De acordo com o relatório Biotechnology Research in an Age of Terrorism, publicado pela Academia Nacional de Ciências dos EUA, é fundamental estabelecer sistemas de revisão ética e científica que permitam identificar pesquisas com riscos potenciais antes de serem publicadas ou financiadas. Também se propõe a capacitação dos pesquisadores em responsabilidade social, a criação de marcos normativos flexíveis e o fortalecimento da cooperação internacional para uma vigilância mais eficaz dos laboratórios.
Nessa mesma linha, a Comissão Bipartidária de Biossegurança dos EUA e o Parlamento Europeu têm instado ao reforço dos processos de avaliação de riscos, rastreabilidade e transparência, tanto no desenvolvimento de produtos biotecnológicos quanto em sua comercialização. Não se trata de frear a inovação, mas de garantir que seus benefícios não sejam manchados por um uso irresponsável ou perigoso.
Entre a esperança e a cautela
A biotecnologia não é intrinsecamente boa nem ruim. Seu impacto dependerá de como será utilizada, quem a controla e quais princípios orientam seu desenvolvimento. Pode se tornar uma grande aliada, mas também pode gerar novas incertezas se for aplicado sem os controles adequados.

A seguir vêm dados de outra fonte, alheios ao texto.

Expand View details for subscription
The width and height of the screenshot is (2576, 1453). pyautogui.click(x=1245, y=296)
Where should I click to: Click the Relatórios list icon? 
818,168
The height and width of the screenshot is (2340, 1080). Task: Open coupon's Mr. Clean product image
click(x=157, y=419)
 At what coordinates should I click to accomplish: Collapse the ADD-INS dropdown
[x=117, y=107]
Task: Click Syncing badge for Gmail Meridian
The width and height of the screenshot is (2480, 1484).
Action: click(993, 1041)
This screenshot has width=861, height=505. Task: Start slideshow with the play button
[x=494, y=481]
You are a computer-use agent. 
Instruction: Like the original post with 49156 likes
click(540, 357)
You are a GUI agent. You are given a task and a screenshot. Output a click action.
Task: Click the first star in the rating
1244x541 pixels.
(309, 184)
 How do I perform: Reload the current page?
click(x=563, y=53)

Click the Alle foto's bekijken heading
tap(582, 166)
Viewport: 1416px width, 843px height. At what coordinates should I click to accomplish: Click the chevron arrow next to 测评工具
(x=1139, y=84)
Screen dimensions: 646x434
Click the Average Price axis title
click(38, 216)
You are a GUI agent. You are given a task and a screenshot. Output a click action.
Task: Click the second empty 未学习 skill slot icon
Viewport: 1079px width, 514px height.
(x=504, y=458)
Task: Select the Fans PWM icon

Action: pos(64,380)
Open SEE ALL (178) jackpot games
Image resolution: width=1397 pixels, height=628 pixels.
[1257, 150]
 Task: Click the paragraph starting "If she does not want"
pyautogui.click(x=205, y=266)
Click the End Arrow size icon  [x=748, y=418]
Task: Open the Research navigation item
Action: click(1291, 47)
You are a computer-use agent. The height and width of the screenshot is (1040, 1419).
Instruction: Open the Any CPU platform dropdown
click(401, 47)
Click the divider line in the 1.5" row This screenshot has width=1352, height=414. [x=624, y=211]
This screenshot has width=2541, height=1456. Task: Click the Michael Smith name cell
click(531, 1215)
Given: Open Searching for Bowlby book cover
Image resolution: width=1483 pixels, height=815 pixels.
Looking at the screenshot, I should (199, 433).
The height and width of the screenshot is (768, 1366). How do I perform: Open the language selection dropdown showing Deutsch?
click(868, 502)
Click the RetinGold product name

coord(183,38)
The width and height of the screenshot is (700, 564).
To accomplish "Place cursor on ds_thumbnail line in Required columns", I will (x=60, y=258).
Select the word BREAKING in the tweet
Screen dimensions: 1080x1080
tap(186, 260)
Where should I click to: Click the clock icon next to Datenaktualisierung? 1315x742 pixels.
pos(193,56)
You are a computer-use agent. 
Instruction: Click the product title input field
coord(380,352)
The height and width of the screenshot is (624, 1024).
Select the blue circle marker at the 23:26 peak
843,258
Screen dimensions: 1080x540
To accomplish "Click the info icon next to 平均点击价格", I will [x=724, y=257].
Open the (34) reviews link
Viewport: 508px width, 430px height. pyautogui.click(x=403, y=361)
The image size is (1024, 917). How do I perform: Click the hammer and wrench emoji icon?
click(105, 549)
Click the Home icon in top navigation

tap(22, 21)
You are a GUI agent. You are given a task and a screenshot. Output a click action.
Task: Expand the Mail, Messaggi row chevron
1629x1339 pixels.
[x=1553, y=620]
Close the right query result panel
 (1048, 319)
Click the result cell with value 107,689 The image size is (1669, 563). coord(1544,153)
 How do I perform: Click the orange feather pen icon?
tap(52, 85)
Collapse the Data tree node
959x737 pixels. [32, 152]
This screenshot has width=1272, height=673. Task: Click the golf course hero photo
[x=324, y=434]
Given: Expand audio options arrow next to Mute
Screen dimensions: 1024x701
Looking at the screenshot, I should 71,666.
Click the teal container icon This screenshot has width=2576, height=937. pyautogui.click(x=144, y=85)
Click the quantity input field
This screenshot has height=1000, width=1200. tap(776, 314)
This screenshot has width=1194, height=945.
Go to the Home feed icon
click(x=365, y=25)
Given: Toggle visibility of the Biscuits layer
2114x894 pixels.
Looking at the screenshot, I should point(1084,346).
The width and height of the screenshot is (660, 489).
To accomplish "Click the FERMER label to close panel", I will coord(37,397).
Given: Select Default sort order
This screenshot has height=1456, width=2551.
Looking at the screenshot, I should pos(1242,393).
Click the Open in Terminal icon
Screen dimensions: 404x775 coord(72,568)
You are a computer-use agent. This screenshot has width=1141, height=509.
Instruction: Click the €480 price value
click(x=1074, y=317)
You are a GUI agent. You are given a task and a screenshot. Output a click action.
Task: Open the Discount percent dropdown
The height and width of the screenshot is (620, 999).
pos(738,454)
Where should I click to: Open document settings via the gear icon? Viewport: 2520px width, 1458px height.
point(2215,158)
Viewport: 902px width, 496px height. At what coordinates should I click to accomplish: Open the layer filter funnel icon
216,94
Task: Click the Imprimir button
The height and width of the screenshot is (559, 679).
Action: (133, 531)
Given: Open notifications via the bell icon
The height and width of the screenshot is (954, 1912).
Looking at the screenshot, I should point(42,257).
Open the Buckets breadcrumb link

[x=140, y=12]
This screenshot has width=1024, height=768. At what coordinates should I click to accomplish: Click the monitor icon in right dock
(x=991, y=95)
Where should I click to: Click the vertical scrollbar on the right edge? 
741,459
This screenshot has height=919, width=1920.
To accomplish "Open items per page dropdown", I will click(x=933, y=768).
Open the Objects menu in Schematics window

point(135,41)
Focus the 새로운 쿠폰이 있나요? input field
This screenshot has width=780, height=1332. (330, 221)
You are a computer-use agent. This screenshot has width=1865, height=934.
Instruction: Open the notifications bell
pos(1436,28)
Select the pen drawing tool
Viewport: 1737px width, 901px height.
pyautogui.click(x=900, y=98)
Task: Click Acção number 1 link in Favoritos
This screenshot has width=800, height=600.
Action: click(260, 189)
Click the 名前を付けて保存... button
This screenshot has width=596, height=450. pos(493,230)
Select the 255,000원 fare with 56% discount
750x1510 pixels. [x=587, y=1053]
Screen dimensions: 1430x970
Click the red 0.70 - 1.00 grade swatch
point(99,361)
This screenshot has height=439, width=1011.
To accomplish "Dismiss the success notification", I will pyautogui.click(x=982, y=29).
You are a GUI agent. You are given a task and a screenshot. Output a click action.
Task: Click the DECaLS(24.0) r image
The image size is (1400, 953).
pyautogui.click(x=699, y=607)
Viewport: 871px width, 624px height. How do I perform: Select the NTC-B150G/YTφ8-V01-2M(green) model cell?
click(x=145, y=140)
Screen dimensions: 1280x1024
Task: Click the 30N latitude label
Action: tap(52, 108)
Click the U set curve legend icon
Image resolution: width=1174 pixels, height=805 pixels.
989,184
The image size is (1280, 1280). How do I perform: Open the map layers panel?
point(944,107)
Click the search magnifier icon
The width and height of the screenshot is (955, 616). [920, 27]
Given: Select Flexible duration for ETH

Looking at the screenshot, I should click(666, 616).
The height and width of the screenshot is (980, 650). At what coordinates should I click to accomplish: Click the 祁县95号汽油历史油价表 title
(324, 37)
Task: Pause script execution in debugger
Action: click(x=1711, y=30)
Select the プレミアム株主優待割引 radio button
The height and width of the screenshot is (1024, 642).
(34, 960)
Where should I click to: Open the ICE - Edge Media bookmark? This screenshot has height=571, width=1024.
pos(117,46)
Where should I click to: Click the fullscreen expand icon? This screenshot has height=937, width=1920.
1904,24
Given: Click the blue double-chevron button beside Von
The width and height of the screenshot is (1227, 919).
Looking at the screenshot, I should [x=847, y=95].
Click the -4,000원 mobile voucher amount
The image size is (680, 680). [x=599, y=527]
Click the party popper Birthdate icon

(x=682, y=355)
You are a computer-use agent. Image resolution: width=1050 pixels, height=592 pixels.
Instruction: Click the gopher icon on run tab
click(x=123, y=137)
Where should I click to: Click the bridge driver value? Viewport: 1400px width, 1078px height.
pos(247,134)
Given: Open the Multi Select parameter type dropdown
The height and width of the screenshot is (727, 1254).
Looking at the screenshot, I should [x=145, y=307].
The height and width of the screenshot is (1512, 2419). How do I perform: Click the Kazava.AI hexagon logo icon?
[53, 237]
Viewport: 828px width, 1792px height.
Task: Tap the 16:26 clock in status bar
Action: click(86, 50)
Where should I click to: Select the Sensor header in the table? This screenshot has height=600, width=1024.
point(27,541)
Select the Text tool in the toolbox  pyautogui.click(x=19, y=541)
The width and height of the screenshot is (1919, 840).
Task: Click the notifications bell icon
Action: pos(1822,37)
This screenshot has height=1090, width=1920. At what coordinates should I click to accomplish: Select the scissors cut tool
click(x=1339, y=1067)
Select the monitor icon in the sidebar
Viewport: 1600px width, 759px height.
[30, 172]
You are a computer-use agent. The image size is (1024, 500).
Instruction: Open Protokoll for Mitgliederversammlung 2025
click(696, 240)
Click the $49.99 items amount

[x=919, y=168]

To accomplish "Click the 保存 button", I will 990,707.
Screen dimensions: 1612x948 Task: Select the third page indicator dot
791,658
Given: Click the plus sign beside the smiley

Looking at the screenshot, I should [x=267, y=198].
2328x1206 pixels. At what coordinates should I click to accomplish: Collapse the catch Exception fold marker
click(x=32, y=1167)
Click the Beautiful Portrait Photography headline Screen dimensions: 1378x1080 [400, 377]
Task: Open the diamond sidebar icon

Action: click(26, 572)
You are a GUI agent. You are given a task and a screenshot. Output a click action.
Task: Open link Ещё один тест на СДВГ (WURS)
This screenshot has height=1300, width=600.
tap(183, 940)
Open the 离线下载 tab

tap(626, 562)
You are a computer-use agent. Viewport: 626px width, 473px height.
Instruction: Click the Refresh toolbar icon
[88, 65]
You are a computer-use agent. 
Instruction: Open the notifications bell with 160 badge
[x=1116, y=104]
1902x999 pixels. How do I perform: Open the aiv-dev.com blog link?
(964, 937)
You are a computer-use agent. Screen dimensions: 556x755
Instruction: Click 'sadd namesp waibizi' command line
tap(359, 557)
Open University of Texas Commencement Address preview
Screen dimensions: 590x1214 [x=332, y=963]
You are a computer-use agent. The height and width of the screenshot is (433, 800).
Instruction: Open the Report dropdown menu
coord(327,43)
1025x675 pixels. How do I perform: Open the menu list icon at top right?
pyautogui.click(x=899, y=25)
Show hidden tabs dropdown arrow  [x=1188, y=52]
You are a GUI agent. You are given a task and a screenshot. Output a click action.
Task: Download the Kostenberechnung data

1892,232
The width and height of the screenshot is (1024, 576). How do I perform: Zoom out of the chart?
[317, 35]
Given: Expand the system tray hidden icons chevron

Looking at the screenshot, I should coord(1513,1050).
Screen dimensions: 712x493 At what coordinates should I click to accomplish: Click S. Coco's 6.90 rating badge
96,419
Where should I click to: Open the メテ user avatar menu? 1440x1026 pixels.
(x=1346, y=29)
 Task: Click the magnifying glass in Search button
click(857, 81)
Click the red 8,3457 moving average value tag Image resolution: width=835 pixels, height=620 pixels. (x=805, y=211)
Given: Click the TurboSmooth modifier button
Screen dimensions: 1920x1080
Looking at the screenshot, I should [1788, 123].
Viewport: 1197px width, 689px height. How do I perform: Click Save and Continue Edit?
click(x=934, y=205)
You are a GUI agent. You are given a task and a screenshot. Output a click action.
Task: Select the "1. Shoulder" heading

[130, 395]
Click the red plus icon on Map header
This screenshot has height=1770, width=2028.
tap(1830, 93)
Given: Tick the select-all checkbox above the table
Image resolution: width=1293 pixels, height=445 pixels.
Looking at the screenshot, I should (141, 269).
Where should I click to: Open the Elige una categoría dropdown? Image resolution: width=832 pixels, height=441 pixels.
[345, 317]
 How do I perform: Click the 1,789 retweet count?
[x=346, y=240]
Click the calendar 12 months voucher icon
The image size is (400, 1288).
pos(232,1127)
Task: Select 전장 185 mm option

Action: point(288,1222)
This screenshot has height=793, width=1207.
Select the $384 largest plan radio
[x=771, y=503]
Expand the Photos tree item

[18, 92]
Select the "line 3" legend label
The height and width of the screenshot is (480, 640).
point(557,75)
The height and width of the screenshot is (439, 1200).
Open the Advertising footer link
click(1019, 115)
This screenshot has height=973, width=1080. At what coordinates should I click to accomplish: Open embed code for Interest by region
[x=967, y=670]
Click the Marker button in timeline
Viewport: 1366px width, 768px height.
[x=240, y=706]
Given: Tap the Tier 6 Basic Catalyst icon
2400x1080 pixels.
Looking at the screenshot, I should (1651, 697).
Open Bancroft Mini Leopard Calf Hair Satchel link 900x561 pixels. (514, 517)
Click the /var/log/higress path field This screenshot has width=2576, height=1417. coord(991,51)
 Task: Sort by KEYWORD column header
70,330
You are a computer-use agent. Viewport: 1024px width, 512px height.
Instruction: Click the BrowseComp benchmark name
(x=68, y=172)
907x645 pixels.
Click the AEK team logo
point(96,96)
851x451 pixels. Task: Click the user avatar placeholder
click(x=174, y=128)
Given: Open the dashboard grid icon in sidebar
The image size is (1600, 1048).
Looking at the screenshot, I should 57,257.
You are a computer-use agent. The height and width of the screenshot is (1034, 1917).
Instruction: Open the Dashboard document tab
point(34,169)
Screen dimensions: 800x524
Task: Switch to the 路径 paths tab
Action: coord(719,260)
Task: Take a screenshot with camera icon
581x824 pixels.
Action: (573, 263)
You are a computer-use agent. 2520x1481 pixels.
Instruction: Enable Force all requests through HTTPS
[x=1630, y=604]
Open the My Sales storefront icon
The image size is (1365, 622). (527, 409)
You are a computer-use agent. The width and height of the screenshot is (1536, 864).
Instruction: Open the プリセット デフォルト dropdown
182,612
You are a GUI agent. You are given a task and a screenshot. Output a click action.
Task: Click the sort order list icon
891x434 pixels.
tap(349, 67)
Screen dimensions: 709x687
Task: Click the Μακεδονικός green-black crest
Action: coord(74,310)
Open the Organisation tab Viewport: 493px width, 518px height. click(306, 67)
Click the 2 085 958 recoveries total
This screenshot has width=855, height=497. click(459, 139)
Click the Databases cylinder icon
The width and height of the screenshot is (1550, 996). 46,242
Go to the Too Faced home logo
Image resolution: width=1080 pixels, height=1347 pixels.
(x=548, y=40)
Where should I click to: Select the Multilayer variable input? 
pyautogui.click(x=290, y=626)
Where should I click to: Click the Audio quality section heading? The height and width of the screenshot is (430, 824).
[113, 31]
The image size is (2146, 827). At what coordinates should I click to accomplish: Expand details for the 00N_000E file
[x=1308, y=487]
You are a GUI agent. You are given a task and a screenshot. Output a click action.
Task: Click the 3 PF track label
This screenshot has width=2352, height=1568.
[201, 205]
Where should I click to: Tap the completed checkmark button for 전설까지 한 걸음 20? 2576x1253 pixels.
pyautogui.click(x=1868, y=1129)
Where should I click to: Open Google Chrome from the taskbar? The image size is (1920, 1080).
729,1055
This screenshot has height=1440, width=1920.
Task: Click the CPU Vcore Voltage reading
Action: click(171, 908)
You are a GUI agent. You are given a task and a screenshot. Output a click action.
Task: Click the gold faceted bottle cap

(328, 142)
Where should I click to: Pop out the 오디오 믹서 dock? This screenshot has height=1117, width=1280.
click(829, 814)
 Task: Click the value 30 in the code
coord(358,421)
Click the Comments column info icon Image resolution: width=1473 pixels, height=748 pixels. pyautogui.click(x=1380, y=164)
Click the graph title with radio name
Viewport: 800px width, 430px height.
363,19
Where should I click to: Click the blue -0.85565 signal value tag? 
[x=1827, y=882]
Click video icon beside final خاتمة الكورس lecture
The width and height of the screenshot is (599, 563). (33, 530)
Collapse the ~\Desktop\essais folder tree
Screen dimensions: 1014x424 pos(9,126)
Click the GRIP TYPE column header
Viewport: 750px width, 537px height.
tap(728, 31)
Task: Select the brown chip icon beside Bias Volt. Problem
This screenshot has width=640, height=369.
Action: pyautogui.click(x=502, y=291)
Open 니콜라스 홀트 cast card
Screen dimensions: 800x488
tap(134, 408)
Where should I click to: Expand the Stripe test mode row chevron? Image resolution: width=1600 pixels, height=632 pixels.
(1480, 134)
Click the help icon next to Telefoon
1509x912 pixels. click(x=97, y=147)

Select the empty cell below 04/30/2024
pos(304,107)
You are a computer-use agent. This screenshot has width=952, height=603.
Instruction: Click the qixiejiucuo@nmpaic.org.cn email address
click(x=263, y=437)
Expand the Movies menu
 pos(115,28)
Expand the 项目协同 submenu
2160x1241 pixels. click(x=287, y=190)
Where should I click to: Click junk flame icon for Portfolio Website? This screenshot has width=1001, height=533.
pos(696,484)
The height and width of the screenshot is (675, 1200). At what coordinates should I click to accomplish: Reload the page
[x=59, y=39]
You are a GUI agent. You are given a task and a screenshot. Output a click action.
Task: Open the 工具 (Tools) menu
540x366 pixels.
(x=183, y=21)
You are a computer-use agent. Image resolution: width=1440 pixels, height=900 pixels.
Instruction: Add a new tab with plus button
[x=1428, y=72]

A história demonstrou que toda revolução científica passa por uma fase de fascinação seguida de uma etapa de questionamento. Neste caso, ambos os momentos coexistem. Por isso, mais do que uma fé cega no progresso ou uma rejeição por mera precaução, o que se requer é uma vigilância constante, uma regulação eficaz e um firme compromisso ético por parte de todos os atores envolvidos.